The Iktotchi knew she couldn’t beat him. He was too strong. The tricks she had used against the Jedi had slowed him down at first, but now they had no effect at all. The senflax was her only hope of surviving.
She saw the Sith leaping down from the balcony, coming after her. He hit the floor, turned toward her, and collapsed. The big man lay on his side, eyes open and seeming to stare right at her. The pupils were bloodshot from the chemicals in the flash grenades.
The Huntress waited until he blinked. Then, seeing no other signs of movement, she held up her hand and shouted, “Cease fire! Cease fire!”
She thought briefly that his paralysis might be a trick, then discarded the notion. The Sith didn’t need subterfuge to win the battle; it was obvious he had them overmatched. The only explanation was that Serra’s drug had finally worked its magic. According to the instructions she had been given, they had four hours before they needed to administer the next dose.
With Jedder dead, the hired soldiers were staring at her, waiting for their next orders. The Huntress closed her eyes and reached out with her mind, seeking guidance. Someone else was coming: the blond woman from the camp on Ambria.
“You three go bring the airspeeders around to the front of the house,” the Huntress barked. “The rest of you gather up the bodies. Don’t leave anything behind that could link this to the princess.”
The survivors hustled to follow her commands.
She didn’t bother to tell them to hurry; they were already moving as fast as they could, eager to get away from this place where so many of their comrades-in-arms had fallen.
On an impulse, she bent down and retrieved the now extinguished lightsaber from where it lay on the floor beside the fallen Sith. She turned the curved handle over, inspecting it carefully.
She ignited the weapon and was surprised by its weightlessnes
s.
“What about this?” one of the soldiers asked, holding up the duffel bag the Sith had dropped in the first few seconds of the attack.
“Take it with us,” she said absently, not even bothering to look over. “Give it to the princess.”
Infatuated with her new toy, she made a few slow, experimental swings with the unfamiliar weapon before extinguishing it and secreting it away in one of the pockets inside her robe, just as she had done with the strange crystal pyramid from the library out back.
Five minutes later they had the prisoner and their casualties in the back of the speeders, and they were heading to the drop shuttle that would take them back to Doan.
15
As Zannah brought the Victory in to touch down in her designated hangar at the Ciutric IV starport, she felt a sudden sense of uneasiness.

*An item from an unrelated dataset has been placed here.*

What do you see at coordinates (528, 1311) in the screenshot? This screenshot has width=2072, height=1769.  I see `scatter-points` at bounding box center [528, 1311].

“Something wrong?” Set asked from the passenger’s seat, picking up on her discomfort.
I’m about to challenge my Master in a battle to the death, and I’m still not sure if I made a mistake picking you as my apprentice.
“It’s nothing.”
Set shrugged. He was sitting with his chair reclined, his legs stretched out, and his feet resting on the dash. If he was feeling any anxiety himself, it was well masked.

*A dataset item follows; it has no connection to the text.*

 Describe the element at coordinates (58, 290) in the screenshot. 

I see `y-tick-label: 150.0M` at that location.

With the ship on the ground, Zannah cut the engines. She couldn’t shake the feeling that something was very wrong, but she had come too far to turn back now.
Is this a premonition of my own death? Will Bane end my life tonight?

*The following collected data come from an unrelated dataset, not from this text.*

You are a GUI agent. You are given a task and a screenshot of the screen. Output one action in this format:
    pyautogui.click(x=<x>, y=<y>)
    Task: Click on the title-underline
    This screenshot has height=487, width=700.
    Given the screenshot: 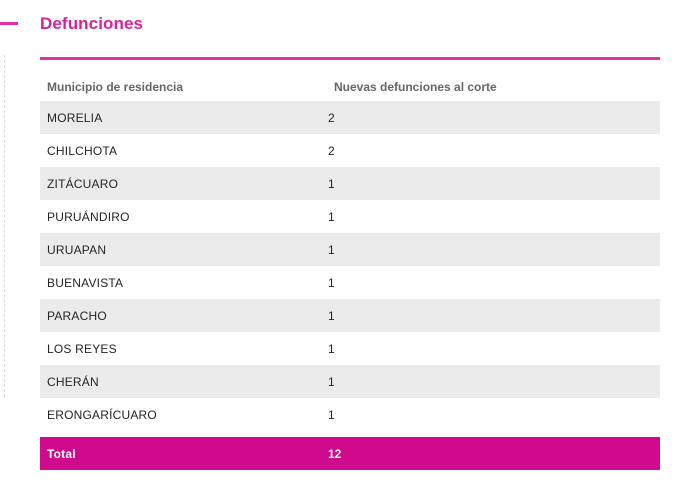 What is the action you would take?
    pyautogui.click(x=350, y=58)
    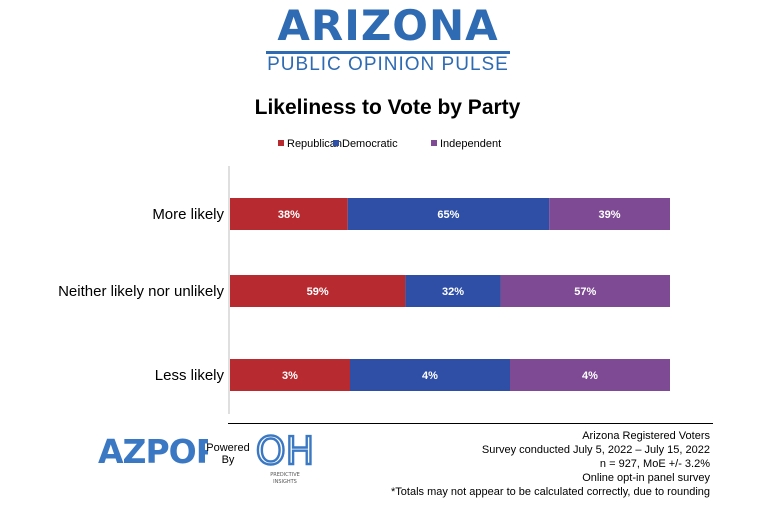 This screenshot has height=516, width=775. I want to click on predictive-insights-logo: OH PREDICTIVE INSIGHTS, so click(286, 458).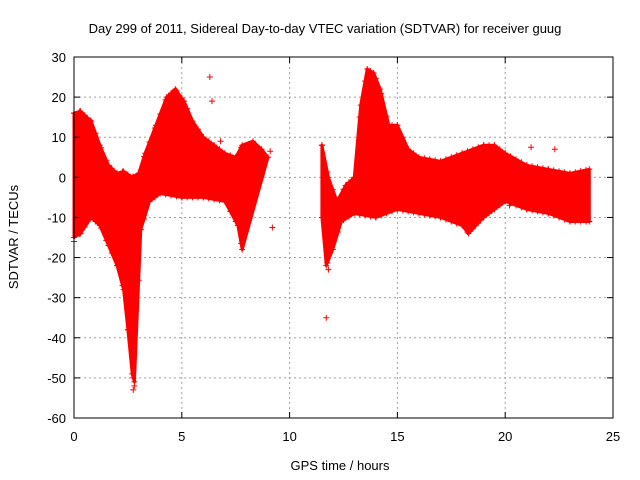 The image size is (640, 480). I want to click on y-tick-label: -50, so click(56, 378).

“What now?” Set asked, sitting up and swinging his legs down to the floor.
When he had first accepted Zannah’s offer, she had sensed a clear reluctance in him. Over the course of the trip to Ciutric, however, he seemed to have warmed to the idea. Now he appeared almost eager … though Zannah was aware this could all be an act.
“When we arrive at the estate you need to wait outside,” she said out loud. “My Master doesn’t like uninvited guests.”